The girl hid her face in her mother’s dress, soaking it with tears. Neither she nor Mary said anything in response.
All at once I felt a chill, and it wasn’t from the cool weather. Mary’s husband reminded me of somebody from my past, and not in a good way. He was torturing the little girl because of the inconvenience she posed to him. It was clear he didn’t care if she was really hurt.
I looked at him closely for the first time since the evening started. He had a shaved head except for a thin goatee and was covered with tattoos like Mary, but his weren’t nearly as nice. He stood over all of us with his arms tightened up like he was preparing for battle, and there was a look in his eyes I‘d seen somewhere before.
He scared the hell out of me.
It all began to make sense, the way Mary acted at Vanessa’s party, not wanting to leave Hunter’s side and then rushing off as soon as her husband called. Mary looked scared when the girls said they wanted to put makeup on Hunter as if they both would be in trouble. Mary’s husband barely acknowledged her the whole time we were trick-or-treating unless it was to complain or correct her, and the kids looked both shell-shocked and afraid whenever he addressed them.
The guy was my deceased ex-husband all over again, the man who abused me in every way possible and manipulated me so much it left me not knowing who I was anymore and who stalked me until the day he died in an accident. The years I spent with that pathological narcissist scarred me for life and also made me acutely aware of signs of abuse in others, and I was sure I was seeing it again.
I wish now I’d spoken up for Mary and her daughter. Instead, I was so spooked I grabbed Vanessa and told her we were going home. I didn’t want to be around that man who made me feel uncomfortable for a second longer. I took Vanessa’s arm and ignored her loud protests to stay with Hunter, and we said goodbye to Mary and her family and headed for my car.
After we got home and Vanessa was in her room, I told Matt what happened. I was still shaking and trying to get the words out without crying. He understood completely, knowing what I’d gone through in the past. It was hours before I felt like I was okay again, but I worried that Mary was far from it.

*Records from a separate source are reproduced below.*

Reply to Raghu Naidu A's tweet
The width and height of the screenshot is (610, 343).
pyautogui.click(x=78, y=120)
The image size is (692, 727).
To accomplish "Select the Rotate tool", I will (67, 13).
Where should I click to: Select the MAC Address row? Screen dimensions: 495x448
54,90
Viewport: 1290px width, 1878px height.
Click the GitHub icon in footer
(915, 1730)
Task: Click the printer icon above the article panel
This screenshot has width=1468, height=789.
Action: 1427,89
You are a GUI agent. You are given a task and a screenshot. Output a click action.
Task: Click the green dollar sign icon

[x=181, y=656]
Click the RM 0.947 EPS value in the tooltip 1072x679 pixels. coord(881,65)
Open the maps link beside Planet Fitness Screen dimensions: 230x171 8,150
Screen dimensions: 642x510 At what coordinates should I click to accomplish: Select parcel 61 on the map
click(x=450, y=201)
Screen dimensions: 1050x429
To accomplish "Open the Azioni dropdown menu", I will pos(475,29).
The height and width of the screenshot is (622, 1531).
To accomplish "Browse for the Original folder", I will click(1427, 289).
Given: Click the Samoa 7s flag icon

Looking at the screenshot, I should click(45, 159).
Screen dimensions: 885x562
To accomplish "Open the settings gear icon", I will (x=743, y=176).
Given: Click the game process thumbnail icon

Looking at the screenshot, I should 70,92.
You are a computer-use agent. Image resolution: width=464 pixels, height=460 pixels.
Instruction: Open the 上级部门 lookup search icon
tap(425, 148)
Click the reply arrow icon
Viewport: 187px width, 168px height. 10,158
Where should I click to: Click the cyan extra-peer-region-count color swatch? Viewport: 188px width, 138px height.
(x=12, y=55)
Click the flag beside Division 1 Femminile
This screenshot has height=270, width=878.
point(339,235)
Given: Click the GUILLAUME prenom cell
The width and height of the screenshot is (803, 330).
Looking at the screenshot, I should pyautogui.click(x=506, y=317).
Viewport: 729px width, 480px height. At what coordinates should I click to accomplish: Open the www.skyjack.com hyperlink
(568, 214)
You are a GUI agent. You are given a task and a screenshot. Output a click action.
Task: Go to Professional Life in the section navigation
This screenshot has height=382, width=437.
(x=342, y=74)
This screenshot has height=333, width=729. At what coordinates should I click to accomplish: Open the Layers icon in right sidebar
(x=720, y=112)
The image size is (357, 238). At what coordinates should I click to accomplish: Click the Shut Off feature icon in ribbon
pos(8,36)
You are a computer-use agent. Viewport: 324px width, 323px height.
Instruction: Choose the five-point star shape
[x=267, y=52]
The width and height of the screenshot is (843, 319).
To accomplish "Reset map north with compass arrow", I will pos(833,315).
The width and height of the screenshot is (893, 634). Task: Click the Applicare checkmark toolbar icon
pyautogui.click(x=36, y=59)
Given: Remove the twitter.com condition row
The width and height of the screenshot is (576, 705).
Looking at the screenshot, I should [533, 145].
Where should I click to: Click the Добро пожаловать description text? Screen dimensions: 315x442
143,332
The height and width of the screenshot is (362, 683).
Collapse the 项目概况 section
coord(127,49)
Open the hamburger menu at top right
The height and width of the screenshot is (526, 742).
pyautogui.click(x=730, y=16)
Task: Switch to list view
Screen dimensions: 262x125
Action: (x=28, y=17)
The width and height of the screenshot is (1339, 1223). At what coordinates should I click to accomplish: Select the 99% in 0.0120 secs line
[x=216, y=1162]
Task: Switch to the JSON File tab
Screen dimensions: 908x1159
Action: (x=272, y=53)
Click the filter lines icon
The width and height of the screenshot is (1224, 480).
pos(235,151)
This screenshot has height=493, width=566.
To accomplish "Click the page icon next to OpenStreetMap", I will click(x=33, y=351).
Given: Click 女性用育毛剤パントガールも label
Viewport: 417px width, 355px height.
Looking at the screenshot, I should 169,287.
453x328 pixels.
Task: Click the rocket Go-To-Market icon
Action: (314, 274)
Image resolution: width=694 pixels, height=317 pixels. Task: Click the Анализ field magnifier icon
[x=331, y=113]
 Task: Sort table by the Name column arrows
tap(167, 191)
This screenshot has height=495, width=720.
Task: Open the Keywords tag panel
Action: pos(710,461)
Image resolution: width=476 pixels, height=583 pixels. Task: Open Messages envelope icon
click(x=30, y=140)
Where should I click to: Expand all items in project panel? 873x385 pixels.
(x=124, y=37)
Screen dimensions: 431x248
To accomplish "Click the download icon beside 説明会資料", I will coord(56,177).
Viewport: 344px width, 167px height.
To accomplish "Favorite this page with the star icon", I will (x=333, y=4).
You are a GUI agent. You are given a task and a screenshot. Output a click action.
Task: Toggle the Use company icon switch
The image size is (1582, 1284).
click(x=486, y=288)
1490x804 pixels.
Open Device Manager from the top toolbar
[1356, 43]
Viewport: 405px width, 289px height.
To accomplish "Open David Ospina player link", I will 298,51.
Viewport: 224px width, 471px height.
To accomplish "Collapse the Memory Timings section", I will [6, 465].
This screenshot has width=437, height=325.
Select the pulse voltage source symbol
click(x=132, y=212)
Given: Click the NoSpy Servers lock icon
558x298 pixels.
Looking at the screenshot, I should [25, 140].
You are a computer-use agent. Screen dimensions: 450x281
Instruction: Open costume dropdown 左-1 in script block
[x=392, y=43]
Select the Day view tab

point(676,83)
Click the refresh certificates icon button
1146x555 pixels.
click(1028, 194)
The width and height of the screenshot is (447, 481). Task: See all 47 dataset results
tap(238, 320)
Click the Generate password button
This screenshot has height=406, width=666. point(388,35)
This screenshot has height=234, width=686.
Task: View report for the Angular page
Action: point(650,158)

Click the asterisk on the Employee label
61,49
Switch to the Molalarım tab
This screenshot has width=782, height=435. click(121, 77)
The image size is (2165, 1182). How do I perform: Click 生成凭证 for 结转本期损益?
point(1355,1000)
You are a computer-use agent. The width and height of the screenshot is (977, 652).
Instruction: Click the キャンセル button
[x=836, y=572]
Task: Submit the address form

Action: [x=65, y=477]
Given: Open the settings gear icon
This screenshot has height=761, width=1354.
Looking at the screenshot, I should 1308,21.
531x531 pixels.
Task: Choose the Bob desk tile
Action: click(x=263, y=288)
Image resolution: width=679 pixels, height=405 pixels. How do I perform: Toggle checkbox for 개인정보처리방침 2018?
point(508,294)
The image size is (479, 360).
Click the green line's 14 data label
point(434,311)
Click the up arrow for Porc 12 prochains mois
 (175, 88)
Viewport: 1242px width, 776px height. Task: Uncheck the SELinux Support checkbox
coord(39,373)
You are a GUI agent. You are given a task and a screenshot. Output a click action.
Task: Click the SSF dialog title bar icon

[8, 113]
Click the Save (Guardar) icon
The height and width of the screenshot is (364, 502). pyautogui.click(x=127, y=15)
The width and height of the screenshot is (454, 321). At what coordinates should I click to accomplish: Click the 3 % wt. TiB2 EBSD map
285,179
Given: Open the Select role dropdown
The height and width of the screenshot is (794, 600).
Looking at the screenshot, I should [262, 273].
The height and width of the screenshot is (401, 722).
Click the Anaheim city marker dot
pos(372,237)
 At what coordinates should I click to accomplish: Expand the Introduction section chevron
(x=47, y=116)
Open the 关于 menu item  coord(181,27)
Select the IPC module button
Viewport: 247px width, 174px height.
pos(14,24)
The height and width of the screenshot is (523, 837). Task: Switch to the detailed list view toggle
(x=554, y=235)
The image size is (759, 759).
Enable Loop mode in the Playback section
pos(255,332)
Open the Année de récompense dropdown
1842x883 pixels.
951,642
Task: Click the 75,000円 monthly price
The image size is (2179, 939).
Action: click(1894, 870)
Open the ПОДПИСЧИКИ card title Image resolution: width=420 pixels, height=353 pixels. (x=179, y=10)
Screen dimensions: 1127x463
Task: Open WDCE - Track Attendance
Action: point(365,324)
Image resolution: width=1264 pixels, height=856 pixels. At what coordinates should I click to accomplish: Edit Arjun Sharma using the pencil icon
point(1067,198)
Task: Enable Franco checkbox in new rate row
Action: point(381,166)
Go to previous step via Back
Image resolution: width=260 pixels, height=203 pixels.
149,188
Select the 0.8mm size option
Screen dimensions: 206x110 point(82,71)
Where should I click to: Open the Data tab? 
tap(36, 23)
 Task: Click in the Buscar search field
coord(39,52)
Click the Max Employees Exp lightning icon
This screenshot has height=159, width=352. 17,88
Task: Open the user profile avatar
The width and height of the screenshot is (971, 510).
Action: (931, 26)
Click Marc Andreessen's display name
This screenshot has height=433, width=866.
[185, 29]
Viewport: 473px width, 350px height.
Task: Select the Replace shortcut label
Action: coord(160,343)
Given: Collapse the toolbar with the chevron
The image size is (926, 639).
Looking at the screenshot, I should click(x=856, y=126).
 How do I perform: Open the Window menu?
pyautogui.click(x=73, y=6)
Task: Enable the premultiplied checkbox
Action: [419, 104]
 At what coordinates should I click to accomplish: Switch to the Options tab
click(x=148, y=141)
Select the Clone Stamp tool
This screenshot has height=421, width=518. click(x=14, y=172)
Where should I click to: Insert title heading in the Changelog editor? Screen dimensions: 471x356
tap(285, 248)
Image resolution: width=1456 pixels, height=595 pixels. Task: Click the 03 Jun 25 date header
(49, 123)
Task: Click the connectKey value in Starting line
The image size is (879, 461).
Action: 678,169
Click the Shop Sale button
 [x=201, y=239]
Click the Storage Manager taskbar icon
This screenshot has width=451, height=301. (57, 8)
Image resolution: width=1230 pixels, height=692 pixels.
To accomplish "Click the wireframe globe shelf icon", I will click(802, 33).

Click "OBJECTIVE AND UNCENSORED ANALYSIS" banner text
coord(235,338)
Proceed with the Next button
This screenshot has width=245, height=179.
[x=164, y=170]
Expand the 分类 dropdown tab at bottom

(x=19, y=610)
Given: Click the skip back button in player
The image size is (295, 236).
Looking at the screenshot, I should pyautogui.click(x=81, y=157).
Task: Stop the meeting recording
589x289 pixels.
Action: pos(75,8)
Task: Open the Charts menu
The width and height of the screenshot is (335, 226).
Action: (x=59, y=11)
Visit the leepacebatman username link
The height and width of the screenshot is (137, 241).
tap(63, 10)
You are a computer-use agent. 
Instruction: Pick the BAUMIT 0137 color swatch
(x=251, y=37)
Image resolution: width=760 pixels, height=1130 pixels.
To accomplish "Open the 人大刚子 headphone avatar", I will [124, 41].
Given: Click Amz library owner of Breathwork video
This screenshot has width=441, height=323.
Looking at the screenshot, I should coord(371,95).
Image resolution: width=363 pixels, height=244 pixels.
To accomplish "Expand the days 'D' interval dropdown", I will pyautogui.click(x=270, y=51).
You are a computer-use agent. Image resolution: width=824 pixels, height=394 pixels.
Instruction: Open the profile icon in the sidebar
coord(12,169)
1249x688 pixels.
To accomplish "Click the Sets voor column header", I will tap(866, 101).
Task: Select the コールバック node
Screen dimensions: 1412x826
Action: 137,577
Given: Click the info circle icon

For me, it wasn’t enough just to recognize the probable abuse going on in Mary’s household. My first instinct was to pile her and the kids up in my car and take them all home and away from that man. Still, I remember when I was Mary a long time ago. Everybody told me to get away from my ex, that he would end up killing me, but until I figured it out for myself I didn’t listen to any of them. I suspected Mary would have the same reaction.
I saw so much of my old self in her, the lowered head, the excuses she made, the weak smile that was supposed to reassure me everything was all right when it definitely wasn’t. I remember the soul-crushing anxiety and depression and the feeling of being trapped all the time. My heart breaks knowing I escaped a situation that so many women were still stuck in.
I want to tell Mary everything, all about my ex-husband and how I barely made it out. I want to show her I’m living proof she can make a better life for herself without abuse in her life. I sometimes believe I survived for a reason, to show others the way to help themselves. It may be delusions of grandeur, but by all accounts, I shouldn’t even be here to tell the tale.
Then again, what if I’m wrong? What if Mary’s husband was just having an off night and usually is a great husband and father? Do I really want to insert myself in somebody’s marriage and urge the wife to leave? Maybe it’s none of my business and I should keep my opinions to myself. I could have totally misinterpreted the whole thing.
Except I know I didn’t. That’s the part that eats me up inside. I know my gut instinct is spot on, and I can’t ignore the way my whole body reacted when I heard his cruel words to his family.
There are many reasons women don’t leave their abusers. I stayed because of financial issues, because of the fear of being alone, because I thought I could change him because sometimes he wasn’t so bad. I’m sure Mary has her reasons, too. What right do I have to challenge them?
Vanessa and Hunter are still best friends, which increases the likelihood I’ll see Mary again. I’ve already decided I don’t want Vanessa going over to Hunter’s house when his father is there, and I never want to see the man‘s face again. I’m not sure how I’ll explain that to Mary, but I’m hoping space opens up where I can talk to her honestly. If my suspicions are true, I want to be supportive any way I can.
In the meantime, I’m praying for her and also for guidance.